▶ **Exercise aim**
A faithful copy of all the data below, please; leave no line out.

▶ **Records provided**
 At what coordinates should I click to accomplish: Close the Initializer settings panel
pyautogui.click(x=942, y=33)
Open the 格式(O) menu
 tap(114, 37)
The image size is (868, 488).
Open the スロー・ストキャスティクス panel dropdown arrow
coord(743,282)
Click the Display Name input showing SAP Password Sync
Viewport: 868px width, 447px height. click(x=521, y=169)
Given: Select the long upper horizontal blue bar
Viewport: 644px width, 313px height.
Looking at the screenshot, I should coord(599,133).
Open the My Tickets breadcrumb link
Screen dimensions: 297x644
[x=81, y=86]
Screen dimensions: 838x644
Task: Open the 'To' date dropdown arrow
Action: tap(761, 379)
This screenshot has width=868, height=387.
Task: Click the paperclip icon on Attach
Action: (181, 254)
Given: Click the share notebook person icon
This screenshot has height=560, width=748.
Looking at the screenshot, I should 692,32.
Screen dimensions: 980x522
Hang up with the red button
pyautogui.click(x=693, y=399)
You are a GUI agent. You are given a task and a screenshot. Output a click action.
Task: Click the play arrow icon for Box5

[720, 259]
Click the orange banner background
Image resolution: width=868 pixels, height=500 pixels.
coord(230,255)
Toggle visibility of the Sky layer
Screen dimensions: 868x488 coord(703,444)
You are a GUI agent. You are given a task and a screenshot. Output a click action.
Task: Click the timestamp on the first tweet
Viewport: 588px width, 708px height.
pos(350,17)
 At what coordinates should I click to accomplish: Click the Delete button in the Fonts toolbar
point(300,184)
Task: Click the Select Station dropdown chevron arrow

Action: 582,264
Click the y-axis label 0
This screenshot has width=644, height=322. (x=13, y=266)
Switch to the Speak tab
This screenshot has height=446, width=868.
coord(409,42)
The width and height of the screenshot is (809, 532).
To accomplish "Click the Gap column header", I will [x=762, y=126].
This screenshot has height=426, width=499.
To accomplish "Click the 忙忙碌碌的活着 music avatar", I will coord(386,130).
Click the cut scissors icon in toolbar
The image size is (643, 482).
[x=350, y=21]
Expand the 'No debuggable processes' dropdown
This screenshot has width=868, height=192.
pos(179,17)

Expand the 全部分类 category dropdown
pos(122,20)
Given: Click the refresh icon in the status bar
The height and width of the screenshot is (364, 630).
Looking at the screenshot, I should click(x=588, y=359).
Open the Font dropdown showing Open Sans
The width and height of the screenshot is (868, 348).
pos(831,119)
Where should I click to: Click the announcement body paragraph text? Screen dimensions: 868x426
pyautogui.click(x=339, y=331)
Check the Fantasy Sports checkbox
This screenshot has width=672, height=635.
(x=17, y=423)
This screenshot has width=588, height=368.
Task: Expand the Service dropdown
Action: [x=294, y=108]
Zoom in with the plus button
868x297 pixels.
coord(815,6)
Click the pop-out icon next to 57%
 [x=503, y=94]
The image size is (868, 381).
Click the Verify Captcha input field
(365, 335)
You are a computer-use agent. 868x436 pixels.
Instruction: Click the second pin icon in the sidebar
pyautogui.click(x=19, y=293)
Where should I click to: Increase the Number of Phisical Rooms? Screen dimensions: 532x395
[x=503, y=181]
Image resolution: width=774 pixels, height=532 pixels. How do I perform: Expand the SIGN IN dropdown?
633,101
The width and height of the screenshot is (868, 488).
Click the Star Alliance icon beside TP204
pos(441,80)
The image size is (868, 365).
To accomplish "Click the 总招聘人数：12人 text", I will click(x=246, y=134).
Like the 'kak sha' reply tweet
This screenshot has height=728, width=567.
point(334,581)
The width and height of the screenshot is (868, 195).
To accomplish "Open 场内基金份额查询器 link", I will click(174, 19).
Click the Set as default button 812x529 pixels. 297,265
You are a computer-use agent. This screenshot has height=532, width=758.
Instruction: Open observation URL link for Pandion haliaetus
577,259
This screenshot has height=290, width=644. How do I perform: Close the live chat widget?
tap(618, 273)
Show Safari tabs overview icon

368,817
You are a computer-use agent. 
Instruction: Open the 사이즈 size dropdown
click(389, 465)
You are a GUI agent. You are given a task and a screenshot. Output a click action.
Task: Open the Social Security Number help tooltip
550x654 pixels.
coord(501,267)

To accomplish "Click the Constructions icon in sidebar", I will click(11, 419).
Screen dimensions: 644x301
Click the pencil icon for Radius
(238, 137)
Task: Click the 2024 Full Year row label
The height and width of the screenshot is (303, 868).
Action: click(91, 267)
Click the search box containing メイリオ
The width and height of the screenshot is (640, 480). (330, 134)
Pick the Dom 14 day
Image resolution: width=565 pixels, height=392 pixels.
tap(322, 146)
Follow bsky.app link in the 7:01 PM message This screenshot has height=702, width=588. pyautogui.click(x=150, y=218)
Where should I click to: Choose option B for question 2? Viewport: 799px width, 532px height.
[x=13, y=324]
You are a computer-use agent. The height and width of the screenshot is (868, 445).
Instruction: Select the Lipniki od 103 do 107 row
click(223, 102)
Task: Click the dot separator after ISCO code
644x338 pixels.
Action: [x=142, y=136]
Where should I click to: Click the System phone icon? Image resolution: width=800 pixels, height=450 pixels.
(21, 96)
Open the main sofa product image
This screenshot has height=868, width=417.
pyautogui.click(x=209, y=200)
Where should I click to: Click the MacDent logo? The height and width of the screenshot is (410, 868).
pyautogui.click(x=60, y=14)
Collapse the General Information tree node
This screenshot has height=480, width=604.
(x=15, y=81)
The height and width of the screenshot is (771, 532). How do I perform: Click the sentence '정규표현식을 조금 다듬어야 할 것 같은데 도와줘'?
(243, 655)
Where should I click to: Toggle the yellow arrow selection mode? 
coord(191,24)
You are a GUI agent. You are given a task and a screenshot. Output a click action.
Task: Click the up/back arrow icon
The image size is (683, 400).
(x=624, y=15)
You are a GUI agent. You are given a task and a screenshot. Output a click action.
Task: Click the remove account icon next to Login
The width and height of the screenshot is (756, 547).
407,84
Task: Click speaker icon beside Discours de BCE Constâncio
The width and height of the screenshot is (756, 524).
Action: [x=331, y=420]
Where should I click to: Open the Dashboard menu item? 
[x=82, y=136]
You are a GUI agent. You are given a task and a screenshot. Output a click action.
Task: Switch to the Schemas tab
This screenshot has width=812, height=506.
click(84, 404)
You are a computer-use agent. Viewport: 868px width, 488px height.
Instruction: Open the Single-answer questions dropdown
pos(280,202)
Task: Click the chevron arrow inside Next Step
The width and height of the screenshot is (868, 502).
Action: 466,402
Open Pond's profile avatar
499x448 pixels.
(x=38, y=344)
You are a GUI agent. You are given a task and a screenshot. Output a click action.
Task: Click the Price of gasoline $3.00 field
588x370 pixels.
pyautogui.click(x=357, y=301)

▶ **Output of the exercise**
 At what coordinates should I click to accomplish: Close the Initializer settings panel
pyautogui.click(x=942, y=33)
Open the 格式(O) menu
 tap(114, 37)
The image size is (868, 488).
Open the スロー・ストキャスティクス panel dropdown arrow
coord(743,282)
Click the Display Name input showing SAP Password Sync
Viewport: 868px width, 447px height. click(x=521, y=169)
Given: Select the long upper horizontal blue bar
Viewport: 644px width, 313px height.
Looking at the screenshot, I should coord(599,133).
Open the My Tickets breadcrumb link
Screen dimensions: 297x644
[x=81, y=86]
Screen dimensions: 838x644
Task: Open the 'To' date dropdown arrow
Action: tap(761, 379)
This screenshot has width=868, height=387.
Task: Click the paperclip icon on Attach
Action: (181, 254)
Given: Click the share notebook person icon
This screenshot has height=560, width=748.
Looking at the screenshot, I should 692,32.
Screen dimensions: 980x522
Hang up with the red button
pyautogui.click(x=693, y=399)
You are a GUI agent. You are given a task and a screenshot. Output a click action.
Task: Click the play arrow icon for Box5

[720, 259]
Click the orange banner background
Image resolution: width=868 pixels, height=500 pixels.
coord(230,255)
Toggle visibility of the Sky layer
Screen dimensions: 868x488 coord(703,444)
You are a GUI agent. You are given a task and a screenshot. Output a click action.
Task: Click the timestamp on the first tweet
Viewport: 588px width, 708px height.
pos(350,17)
 At what coordinates should I click to accomplish: Click the Delete button in the Fonts toolbar
point(300,184)
Task: Click the Select Station dropdown chevron arrow

Action: 582,264
Click the y-axis label 0
This screenshot has width=644, height=322. (x=13, y=266)
Switch to the Speak tab
This screenshot has height=446, width=868.
coord(409,42)
The width and height of the screenshot is (809, 532).
To accomplish "Click the Gap column header", I will [x=762, y=126].
This screenshot has height=426, width=499.
To accomplish "Click the 忙忙碌碌的活着 music avatar", I will coord(386,130).
Click the cut scissors icon in toolbar
The image size is (643, 482).
[x=350, y=21]
Expand the 'No debuggable processes' dropdown
This screenshot has width=868, height=192.
pos(179,17)

Expand the 全部分类 category dropdown
pos(122,20)
Given: Click the refresh icon in the status bar
The height and width of the screenshot is (364, 630).
Looking at the screenshot, I should click(x=588, y=359).
Open the Font dropdown showing Open Sans
The width and height of the screenshot is (868, 348).
pos(831,119)
Where should I click to: Click the announcement body paragraph text? Screen dimensions: 868x426
pyautogui.click(x=339, y=331)
Check the Fantasy Sports checkbox
This screenshot has width=672, height=635.
(x=17, y=423)
This screenshot has width=588, height=368.
Task: Expand the Service dropdown
Action: [x=294, y=108]
Zoom in with the plus button
868x297 pixels.
coord(815,6)
Click the pop-out icon next to 57%
 [x=503, y=94]
The image size is (868, 381).
Click the Verify Captcha input field
(365, 335)
You are a computer-use agent. 868x436 pixels.
Instruction: Click the second pin icon in the sidebar
pyautogui.click(x=19, y=293)
Where should I click to: Increase the Number of Phisical Rooms? Screen dimensions: 532x395
[x=503, y=181]
Image resolution: width=774 pixels, height=532 pixels. How do I perform: Expand the SIGN IN dropdown?
633,101
The width and height of the screenshot is (868, 488).
Click the Star Alliance icon beside TP204
pos(441,80)
The image size is (868, 365).
To accomplish "Click the 总招聘人数：12人 text", I will click(x=246, y=134).
Like the 'kak sha' reply tweet
This screenshot has height=728, width=567.
point(334,581)
The width and height of the screenshot is (868, 195).
To accomplish "Open 场内基金份额查询器 link", I will click(174, 19).
Click the Set as default button 812x529 pixels. 297,265
You are a computer-use agent. This screenshot has height=532, width=758.
Instruction: Open observation URL link for Pandion haliaetus
577,259
This screenshot has height=290, width=644. How do I perform: Close the live chat widget?
tap(618, 273)
Show Safari tabs overview icon

368,817
You are a computer-use agent. 
Instruction: Open the 사이즈 size dropdown
click(389, 465)
You are a GUI agent. You are given a task and a screenshot. Output a click action.
Task: Open the Social Security Number help tooltip
550x654 pixels.
coord(501,267)

To accomplish "Click the Constructions icon in sidebar", I will click(11, 419).
Screen dimensions: 644x301
Click the pencil icon for Radius
(238, 137)
Task: Click the 2024 Full Year row label
The height and width of the screenshot is (303, 868).
Action: click(91, 267)
Click the search box containing メイリオ
The width and height of the screenshot is (640, 480). (330, 134)
Pick the Dom 14 day
Image resolution: width=565 pixels, height=392 pixels.
tap(322, 146)
Follow bsky.app link in the 7:01 PM message This screenshot has height=702, width=588. pyautogui.click(x=150, y=218)
Where should I click to: Choose option B for question 2? Viewport: 799px width, 532px height.
[x=13, y=324]
You are a computer-use agent. The height and width of the screenshot is (868, 445).
Instruction: Select the Lipniki od 103 do 107 row
click(223, 102)
Task: Click the dot separator after ISCO code
644x338 pixels.
Action: [x=142, y=136]
Where should I click to: Click the System phone icon? Image resolution: width=800 pixels, height=450 pixels.
(21, 96)
Open the main sofa product image
This screenshot has height=868, width=417.
pyautogui.click(x=209, y=200)
Where should I click to: Click the MacDent logo? The height and width of the screenshot is (410, 868).
pyautogui.click(x=60, y=14)
Collapse the General Information tree node
This screenshot has height=480, width=604.
(x=15, y=81)
The height and width of the screenshot is (771, 532). How do I perform: Click the sentence '정규표현식을 조금 다듬어야 할 것 같은데 도와줘'?
(243, 655)
Where should I click to: Toggle the yellow arrow selection mode? 
coord(191,24)
You are a GUI agent. You are given a task and a screenshot. Output a click action.
Task: Click the up/back arrow icon
The image size is (683, 400).
(x=624, y=15)
You are a GUI agent. You are given a task and a screenshot. Output a click action.
Task: Click the remove account icon next to Login
The width and height of the screenshot is (756, 547).
407,84
Task: Click speaker icon beside Discours de BCE Constâncio
The width and height of the screenshot is (756, 524).
Action: [x=331, y=420]
Where should I click to: Open the Dashboard menu item? 
[x=82, y=136]
You are a GUI agent. You are given a task and a screenshot. Output a click action.
Task: Switch to the Schemas tab
This screenshot has width=812, height=506.
click(84, 404)
You are a computer-use agent. Viewport: 868px width, 488px height.
Instruction: Open the Single-answer questions dropdown
pos(280,202)
Task: Click the chevron arrow inside Next Step
The width and height of the screenshot is (868, 502).
Action: 466,402
Open Pond's profile avatar
499x448 pixels.
(x=38, y=344)
You are a GUI agent. You are given a task and a screenshot. Output a click action.
Task: Click the Price of gasoline $3.00 field
588x370 pixels.
pyautogui.click(x=357, y=301)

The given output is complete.